I am building a new house in a rural area and it looks like they are going to make us put in a holding tank due to our high
water table (which is common in our area). In the spring the water table is 6" to 1' from the surface. Now, it seems ridiculous and extremely expensive to have a giant pumping truck come every few weeks to haul away several thousand gallons of mostly water, rather than processing on site. My thought is, if I could limit the holding tank to black water and deal with the grey water separately that would greatly reduce the frequency of holding tank pumping.
I'm trying to figure out what the best way would be to do this. Our big constraints are that we live in a very cold climate (the average high stays below freezing for over 3 months of the year) and of
course the high water table.
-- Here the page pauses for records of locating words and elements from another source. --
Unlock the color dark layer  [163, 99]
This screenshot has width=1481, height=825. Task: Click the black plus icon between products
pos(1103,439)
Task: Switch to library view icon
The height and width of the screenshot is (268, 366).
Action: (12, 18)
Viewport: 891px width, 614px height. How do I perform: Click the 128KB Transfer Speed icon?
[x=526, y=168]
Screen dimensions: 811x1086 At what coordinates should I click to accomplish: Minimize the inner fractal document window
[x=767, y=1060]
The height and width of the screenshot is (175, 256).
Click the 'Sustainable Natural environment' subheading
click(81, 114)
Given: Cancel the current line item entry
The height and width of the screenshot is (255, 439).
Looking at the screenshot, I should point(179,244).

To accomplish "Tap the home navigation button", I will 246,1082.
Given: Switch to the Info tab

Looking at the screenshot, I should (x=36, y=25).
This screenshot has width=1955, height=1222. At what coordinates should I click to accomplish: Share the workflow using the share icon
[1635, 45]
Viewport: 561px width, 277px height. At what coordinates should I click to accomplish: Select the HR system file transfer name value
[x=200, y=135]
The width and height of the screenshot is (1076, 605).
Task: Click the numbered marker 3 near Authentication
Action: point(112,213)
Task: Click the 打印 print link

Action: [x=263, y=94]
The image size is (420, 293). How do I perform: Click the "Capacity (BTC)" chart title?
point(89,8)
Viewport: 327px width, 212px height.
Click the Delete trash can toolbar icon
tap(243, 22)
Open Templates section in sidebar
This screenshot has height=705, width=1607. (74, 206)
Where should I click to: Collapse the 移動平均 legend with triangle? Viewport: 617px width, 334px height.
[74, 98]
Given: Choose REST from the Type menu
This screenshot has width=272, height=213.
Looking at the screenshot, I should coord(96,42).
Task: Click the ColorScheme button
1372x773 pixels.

I've been reading about grey water and it seems like many of the grey water systems for freezing climates deal with the effluent in a similar manner to a conventional septic, with a leach field, which is problematic because a leach field below the frost line would be below the water table for much of the year.
But certain techniques, like the constructed wetland, I'm not sure if it will work because of the freezing temperatures? The plants would not be active for half the year.
One constraint we
don't have, which many people looking to do grey water do, is that we have no need to
reuse the grey water for irrigation, as our problem is not having
enough water, it is having too much.
Does anyone have any ideas for me to look into? Thanks.